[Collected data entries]
______________________________
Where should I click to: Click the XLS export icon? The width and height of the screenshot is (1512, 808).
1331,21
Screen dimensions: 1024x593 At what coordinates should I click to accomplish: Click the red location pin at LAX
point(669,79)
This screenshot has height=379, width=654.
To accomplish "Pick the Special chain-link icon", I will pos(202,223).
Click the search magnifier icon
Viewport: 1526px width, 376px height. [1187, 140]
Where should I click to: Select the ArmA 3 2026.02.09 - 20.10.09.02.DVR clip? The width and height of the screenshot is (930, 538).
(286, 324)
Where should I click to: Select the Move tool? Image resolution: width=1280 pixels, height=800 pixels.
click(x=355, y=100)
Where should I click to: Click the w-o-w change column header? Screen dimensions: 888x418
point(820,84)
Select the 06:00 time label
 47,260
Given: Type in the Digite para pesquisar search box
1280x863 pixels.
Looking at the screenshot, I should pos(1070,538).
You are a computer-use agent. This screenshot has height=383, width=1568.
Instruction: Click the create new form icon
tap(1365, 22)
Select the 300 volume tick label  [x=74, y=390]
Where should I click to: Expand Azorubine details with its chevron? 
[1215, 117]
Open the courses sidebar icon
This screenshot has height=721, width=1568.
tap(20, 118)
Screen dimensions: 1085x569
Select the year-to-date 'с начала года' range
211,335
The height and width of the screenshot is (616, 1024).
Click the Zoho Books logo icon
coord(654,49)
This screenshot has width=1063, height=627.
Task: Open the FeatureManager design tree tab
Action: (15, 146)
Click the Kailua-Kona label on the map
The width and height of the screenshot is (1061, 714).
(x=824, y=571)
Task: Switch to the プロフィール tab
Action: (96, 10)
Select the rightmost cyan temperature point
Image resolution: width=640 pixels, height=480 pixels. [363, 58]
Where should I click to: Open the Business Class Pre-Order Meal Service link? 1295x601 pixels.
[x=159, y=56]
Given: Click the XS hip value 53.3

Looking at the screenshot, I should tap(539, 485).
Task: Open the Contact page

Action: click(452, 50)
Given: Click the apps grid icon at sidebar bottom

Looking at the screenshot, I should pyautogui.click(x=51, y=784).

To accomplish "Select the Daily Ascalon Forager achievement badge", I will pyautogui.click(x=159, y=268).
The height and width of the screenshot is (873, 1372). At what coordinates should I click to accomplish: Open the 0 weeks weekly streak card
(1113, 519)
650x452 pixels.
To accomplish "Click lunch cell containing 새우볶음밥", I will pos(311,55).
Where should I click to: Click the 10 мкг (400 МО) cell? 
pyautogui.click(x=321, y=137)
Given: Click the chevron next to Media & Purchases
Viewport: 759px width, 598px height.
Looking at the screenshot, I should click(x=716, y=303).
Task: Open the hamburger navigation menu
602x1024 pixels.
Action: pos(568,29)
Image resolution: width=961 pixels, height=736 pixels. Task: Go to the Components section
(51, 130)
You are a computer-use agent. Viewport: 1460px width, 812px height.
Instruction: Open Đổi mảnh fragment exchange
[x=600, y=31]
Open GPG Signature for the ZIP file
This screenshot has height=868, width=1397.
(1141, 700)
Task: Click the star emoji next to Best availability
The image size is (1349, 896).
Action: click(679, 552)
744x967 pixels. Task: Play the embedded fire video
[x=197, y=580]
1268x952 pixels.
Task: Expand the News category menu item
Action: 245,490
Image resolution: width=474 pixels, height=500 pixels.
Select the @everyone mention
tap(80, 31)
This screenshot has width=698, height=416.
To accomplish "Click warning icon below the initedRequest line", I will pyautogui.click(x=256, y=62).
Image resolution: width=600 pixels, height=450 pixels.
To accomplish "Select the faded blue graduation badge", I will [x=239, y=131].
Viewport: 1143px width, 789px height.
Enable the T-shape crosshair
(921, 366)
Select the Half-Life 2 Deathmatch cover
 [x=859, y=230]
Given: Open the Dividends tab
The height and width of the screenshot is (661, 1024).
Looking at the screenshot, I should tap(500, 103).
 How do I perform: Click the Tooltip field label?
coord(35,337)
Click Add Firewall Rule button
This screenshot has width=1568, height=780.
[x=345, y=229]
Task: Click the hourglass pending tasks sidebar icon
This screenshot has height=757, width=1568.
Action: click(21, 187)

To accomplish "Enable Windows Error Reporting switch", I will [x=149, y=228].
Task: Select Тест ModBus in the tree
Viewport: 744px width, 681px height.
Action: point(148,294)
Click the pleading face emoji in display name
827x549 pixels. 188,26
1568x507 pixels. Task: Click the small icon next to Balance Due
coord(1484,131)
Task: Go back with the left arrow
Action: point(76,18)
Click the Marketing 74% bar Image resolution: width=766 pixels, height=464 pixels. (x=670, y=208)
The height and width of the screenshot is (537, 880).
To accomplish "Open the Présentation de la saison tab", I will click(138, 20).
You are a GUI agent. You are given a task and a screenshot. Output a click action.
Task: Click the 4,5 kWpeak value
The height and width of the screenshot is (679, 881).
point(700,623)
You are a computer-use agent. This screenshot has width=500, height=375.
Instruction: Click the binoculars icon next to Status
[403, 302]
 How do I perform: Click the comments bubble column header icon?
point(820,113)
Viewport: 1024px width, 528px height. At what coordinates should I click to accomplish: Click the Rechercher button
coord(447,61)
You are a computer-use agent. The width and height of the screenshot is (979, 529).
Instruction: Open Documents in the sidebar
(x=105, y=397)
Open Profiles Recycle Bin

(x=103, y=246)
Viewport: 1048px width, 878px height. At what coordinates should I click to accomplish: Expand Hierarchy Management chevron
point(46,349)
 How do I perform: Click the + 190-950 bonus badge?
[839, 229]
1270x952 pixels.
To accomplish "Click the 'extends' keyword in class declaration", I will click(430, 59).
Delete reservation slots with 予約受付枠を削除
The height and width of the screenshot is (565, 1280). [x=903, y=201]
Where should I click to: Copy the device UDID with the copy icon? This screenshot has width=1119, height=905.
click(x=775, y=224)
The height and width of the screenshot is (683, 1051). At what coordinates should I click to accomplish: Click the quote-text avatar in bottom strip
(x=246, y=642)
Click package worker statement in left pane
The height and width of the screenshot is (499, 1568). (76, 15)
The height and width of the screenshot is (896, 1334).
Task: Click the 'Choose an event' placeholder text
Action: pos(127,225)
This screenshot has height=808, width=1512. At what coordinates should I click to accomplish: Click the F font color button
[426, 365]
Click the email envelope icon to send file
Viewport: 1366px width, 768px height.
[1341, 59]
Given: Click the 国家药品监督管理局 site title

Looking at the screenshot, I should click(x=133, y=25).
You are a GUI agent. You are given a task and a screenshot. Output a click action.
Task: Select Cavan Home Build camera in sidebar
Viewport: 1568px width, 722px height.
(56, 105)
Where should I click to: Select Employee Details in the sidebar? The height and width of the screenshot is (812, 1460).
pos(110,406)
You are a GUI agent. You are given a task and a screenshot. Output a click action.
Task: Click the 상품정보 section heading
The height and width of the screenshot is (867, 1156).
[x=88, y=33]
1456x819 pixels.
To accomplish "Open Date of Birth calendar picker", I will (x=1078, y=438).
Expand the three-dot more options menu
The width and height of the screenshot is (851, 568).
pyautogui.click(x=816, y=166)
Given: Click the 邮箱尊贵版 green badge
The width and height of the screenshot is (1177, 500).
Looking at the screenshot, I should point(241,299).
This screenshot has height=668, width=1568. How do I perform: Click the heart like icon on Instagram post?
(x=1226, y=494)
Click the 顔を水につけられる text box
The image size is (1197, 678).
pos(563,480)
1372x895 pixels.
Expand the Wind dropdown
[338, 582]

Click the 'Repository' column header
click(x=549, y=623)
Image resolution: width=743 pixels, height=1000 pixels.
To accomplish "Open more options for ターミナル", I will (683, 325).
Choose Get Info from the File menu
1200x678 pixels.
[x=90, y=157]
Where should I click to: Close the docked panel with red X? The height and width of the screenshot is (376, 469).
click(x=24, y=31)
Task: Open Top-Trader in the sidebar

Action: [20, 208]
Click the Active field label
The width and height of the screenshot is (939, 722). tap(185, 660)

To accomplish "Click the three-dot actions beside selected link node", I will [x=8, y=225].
______________________________
■ Work order:
Please give the number of lines in the entries above that hold "agent", with no other text.

■ Solution:
7